INTM517090 - Thin capitalisation: practical guidance: measuring debt: groups/companies in acquisition mode
As with businesses in expansion through organic growth - see INTM517070, third-party lenders are sometimes prepared to tolerate higher than normal debt:EBITDA or debt:equity ratios for a period of time following the acquisition of another business. This is dependent, however, on a number of factors:
- The borrowing business must be soundly financed and capable of servicing its debts. This may critically depend on the cost savings or synergies which are predicted to arise from the acquisition. In an arm’s length acquisition, these will have been analysed carefully by the acquiring group, and built into their financial projections. This is part of the process of assessing the target’s value. This information may not be available where the acquisition has taken place at a global level, for example, where a US-owned worldwide group acquires another US-owned worldwide group, and the two enterprises are later merged at regional level with, say, the European subsidiaries of the acquired group being placed under the ownership of the acquirer’s European HQ company.

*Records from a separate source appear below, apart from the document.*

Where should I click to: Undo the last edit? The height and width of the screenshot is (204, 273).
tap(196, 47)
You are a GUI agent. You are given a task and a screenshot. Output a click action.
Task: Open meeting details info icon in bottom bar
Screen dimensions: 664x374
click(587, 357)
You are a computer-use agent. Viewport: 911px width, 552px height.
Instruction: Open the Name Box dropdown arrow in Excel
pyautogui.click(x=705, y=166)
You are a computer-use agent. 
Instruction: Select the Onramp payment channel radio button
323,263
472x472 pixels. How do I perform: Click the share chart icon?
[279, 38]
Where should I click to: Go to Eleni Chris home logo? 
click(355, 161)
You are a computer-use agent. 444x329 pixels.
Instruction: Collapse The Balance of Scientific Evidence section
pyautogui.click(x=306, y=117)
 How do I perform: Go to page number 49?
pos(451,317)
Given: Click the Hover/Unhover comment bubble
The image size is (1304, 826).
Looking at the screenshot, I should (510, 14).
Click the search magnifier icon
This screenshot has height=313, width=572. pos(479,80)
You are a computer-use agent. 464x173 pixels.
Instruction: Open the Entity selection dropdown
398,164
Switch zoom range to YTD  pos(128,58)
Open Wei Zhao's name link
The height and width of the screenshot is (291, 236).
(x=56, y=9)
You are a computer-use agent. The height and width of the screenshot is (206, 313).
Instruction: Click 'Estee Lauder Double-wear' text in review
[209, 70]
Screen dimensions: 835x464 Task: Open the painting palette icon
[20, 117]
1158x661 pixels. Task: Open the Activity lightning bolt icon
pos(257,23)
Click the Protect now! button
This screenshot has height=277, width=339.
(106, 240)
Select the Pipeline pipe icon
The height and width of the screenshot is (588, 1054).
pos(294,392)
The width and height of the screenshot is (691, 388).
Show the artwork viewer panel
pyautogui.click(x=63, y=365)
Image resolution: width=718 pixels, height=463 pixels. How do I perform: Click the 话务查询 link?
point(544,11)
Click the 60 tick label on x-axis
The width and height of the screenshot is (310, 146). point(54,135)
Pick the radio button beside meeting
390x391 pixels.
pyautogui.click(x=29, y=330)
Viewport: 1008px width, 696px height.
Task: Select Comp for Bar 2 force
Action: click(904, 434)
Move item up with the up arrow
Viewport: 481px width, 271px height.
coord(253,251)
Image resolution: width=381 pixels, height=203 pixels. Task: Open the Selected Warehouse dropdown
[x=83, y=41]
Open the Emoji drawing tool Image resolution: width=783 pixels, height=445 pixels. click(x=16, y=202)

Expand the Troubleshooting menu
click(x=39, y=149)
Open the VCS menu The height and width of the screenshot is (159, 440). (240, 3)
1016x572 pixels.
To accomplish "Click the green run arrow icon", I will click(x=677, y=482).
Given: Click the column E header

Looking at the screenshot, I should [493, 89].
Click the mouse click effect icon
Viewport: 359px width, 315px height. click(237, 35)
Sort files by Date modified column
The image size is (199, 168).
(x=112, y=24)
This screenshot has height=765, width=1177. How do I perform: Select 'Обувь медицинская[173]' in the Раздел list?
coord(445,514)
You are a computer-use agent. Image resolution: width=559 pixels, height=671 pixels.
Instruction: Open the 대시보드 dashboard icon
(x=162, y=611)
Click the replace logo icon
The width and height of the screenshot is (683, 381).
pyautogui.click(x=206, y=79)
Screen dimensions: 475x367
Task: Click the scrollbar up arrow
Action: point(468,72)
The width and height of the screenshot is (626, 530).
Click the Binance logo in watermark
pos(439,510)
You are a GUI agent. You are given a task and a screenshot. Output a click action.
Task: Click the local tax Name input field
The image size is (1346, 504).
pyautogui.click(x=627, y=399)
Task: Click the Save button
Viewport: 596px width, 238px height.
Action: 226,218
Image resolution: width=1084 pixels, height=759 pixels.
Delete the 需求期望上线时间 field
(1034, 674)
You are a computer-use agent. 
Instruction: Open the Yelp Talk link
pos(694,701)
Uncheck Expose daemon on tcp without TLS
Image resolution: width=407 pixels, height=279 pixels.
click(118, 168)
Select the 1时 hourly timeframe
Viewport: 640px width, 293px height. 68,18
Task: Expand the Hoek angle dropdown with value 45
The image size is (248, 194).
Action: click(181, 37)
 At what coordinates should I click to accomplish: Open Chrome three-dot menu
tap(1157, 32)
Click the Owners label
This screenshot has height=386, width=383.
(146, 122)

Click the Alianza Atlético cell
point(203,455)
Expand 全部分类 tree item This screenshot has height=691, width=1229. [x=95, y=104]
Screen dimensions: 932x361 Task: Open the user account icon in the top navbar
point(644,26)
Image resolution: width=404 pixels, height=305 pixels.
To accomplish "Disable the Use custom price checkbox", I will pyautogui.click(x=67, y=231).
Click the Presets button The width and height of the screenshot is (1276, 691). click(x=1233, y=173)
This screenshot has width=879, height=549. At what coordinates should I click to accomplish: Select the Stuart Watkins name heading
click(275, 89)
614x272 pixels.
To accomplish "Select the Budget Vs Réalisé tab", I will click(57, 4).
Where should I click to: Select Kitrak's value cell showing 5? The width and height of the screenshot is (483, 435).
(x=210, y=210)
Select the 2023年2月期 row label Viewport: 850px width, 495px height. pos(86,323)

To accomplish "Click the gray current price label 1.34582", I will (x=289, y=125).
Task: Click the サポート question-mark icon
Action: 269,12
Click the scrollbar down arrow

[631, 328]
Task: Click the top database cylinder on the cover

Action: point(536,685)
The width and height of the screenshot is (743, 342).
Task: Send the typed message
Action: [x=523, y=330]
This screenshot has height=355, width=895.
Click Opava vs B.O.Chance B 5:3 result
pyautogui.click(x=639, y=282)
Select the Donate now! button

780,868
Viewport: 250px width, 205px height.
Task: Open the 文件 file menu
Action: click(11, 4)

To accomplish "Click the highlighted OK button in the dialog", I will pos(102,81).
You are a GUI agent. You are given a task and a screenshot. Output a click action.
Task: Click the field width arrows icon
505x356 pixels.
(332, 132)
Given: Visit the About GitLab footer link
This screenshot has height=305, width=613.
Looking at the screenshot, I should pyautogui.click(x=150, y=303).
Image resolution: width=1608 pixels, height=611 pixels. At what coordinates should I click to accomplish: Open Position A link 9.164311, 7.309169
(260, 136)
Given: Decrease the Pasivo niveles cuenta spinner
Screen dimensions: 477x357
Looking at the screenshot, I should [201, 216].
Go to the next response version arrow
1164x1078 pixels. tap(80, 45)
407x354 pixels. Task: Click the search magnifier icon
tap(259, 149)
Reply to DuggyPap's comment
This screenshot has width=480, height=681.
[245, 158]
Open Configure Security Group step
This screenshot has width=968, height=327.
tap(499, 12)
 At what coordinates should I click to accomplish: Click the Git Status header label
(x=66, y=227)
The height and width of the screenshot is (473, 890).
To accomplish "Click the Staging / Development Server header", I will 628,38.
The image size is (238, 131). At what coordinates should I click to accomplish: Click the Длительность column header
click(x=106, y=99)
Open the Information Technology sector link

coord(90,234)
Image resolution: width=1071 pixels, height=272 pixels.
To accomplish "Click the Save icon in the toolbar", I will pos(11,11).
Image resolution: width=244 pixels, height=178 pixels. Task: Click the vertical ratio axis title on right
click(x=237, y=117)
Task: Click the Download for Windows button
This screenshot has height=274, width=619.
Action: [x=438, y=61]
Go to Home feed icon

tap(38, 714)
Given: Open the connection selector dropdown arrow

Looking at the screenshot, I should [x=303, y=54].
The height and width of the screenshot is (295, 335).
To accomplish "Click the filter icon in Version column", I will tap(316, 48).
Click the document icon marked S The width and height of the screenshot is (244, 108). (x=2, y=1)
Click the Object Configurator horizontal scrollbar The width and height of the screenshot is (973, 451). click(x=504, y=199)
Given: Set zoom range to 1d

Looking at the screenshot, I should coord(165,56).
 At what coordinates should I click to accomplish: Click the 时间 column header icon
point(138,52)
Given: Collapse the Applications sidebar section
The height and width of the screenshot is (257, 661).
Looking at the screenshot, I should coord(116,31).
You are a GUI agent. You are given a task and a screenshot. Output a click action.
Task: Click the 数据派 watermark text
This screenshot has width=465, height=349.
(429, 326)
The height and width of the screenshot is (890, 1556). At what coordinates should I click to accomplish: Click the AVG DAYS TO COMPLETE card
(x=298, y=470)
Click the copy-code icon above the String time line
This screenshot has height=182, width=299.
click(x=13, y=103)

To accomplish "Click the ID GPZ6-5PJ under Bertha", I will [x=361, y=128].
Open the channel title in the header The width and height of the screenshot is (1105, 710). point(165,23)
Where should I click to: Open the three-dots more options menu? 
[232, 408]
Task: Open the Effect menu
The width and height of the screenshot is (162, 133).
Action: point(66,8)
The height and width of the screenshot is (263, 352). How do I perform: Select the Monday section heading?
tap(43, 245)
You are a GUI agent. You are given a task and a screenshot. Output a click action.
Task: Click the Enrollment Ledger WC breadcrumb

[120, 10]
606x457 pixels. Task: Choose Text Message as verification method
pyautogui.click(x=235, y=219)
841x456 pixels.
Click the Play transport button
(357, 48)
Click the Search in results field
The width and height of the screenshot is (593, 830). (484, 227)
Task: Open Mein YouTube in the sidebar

These business plans should include reasonable projections for profits over at least the life of the loan, and the underlying assumptions of the plan should be realistic and reasonable.
- The borrower should be able to predict, with supporting evidence, how it will reduce the gearing ratio over a reasonable period of time. The time period may vary according to the size of the acquisition and the level of reorganisation costs, redundancy costs, etc, incurred post-acquisition, but levels of debt often start to be reduced significantly within three to five years.